I'm not sure if everything that was there before is still here, and I'm not sure if the comments will work - last time I tried to be clever and put a different background on no-one could comment, so if there is a problem please leave a message on my other blog, which is where I originally started blogging, and it got overtaken by this one!

Saturday Snapshot is hosted by Alyce at http://athomewithbooks.net/ where you can see photos from other participants all over the world.

Saturday, 16 February 2013

Canal... Railway... and Footpath


A walk through the wood - but the trail is not
much wider than the path
Step out on the Ledbury Town Trail and you are walking along a route that’s more than 200 years old, and has seen the rise and fall of two major forms of transport. For this narrow strip of land that’s now used by walkers and cyclists was once a railway line, and before that it was a canal. It’s a long time since I’ve been along it - when my daughters were small we used to come here sometimes to do bark rubbings and collect leaves.

Anyway, whilst staying with my mother at the beginning of the month I thought it would be ideal for one of my daily walks, so I went off exploring, on a rather bleak day, and very pleasant it was. I was surprised at how many male blackbirds were about, singing non-stop, hopping, and preening, flying in and out of the hedges and trees, and generally showing off their glossy black plumage and beautiful bright yellowy orange beaks. They were, as my mother always says, fine fellows – and they knew it. I don’t know why, but the females were less evident. I did try taking some photos, but I need a camera with a better shutter speed and decent zoom lens.  However, I did take some pictures for this week's Saturday Snapshot.
This is a bit blurry, but you can see the
wonderful patterns made by ivy stems.
There were lots of other birds (mainly sparrows I guess), and grey squirrels, which get everywhere nowadays, but these ones weren't as tame as the those back home in Tamworth.  And, of course, plenty of trees. I'm not very good at identifying trees, but I can recognise holly when I see it, and there did seem to be a great many hollies, as well as masses and masses of ivy, which writhed and twisted around the trunks, with the old stems creating weird patterns.

···

**Given instruction**
Please list every kind of animal the post about the Ledbury Town Trail names. The records are separate material, unrelated to the post.

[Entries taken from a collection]
···

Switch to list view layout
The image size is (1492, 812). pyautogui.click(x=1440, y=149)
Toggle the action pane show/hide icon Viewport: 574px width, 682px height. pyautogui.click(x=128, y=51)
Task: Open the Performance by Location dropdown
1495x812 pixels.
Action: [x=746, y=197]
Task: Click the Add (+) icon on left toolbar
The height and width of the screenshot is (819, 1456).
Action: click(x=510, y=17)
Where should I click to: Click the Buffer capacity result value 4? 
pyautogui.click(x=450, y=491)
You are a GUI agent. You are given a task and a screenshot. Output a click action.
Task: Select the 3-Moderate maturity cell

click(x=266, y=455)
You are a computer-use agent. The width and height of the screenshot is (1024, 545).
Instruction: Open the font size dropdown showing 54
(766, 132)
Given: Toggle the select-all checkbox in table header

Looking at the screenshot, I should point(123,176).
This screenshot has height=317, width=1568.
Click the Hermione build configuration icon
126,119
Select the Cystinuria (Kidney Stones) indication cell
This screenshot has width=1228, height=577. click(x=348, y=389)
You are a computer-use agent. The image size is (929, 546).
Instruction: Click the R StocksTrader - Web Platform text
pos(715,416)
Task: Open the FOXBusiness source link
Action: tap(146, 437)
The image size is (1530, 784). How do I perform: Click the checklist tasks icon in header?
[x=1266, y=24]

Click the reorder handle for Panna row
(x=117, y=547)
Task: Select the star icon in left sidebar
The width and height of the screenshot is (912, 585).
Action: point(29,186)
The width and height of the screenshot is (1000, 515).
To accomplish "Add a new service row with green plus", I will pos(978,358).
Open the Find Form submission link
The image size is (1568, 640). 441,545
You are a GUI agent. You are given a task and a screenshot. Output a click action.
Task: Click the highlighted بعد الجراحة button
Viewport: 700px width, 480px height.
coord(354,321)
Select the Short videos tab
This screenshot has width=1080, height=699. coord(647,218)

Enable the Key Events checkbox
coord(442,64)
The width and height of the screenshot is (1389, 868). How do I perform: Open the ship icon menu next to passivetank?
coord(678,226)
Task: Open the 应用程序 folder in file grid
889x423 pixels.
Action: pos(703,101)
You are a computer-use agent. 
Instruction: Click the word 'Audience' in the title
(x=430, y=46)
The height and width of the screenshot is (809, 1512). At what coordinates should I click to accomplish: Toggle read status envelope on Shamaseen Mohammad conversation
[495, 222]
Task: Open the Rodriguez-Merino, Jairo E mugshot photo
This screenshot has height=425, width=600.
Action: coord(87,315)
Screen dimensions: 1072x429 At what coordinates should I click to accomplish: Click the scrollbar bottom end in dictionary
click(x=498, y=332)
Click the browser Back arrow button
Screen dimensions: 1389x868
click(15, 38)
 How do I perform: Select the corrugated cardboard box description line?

···

**Result of the exercise**
- Blackbirds
- Sparrows
- Grey squirrels